Dataset records

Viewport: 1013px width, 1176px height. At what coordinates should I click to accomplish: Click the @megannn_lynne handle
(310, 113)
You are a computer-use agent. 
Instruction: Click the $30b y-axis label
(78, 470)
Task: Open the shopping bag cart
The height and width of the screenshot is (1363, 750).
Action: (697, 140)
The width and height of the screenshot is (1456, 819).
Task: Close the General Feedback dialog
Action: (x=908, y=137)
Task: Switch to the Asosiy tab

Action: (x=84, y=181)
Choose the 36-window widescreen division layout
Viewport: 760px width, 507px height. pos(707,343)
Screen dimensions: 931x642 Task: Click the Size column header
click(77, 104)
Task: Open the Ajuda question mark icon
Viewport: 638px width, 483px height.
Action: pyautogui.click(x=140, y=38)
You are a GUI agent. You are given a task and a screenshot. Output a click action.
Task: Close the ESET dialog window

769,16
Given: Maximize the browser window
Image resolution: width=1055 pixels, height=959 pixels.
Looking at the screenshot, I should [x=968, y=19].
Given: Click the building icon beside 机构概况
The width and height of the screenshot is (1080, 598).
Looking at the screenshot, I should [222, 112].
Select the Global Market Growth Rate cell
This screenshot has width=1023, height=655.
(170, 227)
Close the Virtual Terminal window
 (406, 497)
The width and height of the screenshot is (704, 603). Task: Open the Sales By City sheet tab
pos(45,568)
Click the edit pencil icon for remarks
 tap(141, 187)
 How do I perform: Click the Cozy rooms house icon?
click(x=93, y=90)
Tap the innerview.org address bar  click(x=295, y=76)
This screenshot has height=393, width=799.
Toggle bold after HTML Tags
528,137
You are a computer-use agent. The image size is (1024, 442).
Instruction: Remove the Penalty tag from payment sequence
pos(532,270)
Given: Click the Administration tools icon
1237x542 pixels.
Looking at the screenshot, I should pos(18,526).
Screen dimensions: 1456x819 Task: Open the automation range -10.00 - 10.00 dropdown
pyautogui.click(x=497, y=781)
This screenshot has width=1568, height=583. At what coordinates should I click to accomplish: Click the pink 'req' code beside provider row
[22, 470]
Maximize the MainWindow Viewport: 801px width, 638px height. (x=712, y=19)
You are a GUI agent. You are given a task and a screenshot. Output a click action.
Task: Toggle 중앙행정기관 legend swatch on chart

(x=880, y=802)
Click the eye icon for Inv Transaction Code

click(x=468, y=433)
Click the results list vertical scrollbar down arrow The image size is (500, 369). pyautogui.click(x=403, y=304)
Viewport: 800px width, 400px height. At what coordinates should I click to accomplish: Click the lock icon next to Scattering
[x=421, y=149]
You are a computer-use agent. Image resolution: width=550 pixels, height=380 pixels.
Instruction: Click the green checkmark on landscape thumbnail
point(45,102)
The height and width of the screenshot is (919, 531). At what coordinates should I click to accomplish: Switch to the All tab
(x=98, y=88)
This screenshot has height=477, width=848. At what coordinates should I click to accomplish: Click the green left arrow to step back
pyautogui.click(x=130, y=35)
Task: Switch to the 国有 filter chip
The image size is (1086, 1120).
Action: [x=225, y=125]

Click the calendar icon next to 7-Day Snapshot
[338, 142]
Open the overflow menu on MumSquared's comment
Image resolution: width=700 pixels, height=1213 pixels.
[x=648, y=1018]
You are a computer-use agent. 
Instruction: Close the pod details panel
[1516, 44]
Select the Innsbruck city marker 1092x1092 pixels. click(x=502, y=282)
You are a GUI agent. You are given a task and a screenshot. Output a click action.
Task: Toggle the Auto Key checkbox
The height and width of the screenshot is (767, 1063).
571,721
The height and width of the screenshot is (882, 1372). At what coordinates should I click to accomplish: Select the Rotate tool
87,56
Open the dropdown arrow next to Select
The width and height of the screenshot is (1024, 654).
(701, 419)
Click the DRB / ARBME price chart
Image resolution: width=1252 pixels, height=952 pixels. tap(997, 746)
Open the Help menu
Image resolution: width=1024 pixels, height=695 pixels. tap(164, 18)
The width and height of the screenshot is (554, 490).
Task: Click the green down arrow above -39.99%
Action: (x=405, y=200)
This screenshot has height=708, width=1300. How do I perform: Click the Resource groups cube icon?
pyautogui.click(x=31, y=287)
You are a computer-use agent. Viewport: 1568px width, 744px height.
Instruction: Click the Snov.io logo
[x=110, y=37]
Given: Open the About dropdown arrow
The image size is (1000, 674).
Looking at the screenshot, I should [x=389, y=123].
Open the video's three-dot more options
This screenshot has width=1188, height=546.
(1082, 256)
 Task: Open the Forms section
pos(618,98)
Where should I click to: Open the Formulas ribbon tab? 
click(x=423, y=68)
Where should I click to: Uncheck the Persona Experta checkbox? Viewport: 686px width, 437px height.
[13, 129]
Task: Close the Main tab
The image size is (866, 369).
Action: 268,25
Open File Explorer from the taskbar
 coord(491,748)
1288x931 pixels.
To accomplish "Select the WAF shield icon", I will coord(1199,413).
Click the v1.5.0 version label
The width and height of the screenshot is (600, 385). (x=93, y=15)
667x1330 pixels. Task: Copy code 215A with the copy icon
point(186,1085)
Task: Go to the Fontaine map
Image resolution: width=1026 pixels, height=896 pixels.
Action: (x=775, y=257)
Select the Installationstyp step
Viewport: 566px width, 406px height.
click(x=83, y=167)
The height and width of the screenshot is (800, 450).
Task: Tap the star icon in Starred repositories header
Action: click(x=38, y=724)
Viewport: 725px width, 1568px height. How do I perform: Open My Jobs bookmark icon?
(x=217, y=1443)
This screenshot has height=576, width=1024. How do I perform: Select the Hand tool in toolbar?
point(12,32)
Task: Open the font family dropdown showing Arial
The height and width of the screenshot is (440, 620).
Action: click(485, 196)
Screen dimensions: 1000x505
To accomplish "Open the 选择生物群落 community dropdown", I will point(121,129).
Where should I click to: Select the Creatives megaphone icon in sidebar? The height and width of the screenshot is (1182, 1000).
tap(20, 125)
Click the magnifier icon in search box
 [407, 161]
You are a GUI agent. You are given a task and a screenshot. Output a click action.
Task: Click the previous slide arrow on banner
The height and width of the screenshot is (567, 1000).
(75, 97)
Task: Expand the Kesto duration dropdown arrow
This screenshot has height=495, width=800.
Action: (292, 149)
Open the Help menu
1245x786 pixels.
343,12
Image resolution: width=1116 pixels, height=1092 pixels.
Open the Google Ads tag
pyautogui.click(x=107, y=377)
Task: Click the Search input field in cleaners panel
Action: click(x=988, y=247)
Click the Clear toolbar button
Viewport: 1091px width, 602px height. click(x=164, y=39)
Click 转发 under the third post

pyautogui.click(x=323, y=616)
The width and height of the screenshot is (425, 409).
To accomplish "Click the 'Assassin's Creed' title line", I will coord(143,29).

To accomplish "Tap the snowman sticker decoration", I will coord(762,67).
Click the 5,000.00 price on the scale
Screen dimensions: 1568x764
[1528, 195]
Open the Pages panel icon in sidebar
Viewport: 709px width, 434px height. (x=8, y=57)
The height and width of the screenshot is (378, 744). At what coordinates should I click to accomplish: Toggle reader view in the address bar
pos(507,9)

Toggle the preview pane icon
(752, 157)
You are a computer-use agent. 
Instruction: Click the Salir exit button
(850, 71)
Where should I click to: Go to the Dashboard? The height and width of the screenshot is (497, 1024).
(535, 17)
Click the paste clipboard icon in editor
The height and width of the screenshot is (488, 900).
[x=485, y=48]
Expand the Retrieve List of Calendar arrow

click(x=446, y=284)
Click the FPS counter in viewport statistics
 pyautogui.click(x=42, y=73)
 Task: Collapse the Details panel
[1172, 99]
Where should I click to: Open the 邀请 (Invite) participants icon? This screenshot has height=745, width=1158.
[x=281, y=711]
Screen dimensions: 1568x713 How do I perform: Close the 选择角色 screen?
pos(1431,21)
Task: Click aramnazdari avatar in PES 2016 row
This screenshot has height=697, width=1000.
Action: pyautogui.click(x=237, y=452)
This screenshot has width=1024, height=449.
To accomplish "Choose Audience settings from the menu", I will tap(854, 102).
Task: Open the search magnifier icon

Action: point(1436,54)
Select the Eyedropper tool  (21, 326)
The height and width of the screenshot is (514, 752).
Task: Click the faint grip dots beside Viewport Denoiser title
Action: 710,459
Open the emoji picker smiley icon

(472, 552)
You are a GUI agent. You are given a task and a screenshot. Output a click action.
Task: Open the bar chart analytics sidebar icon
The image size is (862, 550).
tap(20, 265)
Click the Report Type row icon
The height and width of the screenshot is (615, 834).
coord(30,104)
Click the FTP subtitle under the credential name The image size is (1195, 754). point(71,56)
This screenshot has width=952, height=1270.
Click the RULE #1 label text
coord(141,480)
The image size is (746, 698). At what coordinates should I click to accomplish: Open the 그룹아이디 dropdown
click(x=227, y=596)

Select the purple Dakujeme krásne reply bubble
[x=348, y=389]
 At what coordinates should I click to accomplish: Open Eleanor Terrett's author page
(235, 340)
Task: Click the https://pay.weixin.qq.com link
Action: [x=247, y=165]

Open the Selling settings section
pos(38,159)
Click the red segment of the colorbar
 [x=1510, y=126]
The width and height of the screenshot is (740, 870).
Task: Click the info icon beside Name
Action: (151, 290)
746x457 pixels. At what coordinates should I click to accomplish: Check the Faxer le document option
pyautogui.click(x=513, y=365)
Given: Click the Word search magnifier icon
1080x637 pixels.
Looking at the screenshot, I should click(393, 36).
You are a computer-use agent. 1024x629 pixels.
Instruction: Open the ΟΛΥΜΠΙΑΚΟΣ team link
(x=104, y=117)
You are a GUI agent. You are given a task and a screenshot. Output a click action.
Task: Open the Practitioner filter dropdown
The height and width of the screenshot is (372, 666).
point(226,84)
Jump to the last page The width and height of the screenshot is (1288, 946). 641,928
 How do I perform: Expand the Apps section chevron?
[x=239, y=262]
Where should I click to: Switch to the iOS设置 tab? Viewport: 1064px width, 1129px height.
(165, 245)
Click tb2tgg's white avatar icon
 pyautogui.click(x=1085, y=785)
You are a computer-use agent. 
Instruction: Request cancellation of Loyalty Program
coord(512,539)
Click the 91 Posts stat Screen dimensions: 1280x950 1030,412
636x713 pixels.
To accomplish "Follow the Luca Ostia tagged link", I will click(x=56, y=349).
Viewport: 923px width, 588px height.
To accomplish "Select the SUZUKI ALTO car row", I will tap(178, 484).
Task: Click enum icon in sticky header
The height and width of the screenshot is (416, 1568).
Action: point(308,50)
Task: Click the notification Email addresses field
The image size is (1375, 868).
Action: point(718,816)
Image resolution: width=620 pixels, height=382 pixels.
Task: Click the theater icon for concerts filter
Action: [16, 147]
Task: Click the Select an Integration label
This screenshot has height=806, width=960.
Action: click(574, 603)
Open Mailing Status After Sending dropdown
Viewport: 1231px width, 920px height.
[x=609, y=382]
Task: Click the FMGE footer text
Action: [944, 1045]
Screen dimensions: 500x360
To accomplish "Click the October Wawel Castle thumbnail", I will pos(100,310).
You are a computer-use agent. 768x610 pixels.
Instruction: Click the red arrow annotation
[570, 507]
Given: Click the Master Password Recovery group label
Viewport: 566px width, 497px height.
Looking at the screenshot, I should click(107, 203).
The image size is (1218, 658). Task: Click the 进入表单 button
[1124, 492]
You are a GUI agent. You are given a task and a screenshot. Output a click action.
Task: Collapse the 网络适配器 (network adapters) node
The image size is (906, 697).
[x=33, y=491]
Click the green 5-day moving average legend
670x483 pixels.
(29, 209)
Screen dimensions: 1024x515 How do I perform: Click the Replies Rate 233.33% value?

Work required
Repeat only the lines above, from the first line of the entries through the line that contains "Task: Open the shopping bag cart", including both ends.

Output for this task
Viewport: 1013px width, 1176px height. At what coordinates should I click to accomplish: Click the @megannn_lynne handle
(310, 113)
You are a computer-use agent. 
Instruction: Click the $30b y-axis label
(78, 470)
Task: Open the shopping bag cart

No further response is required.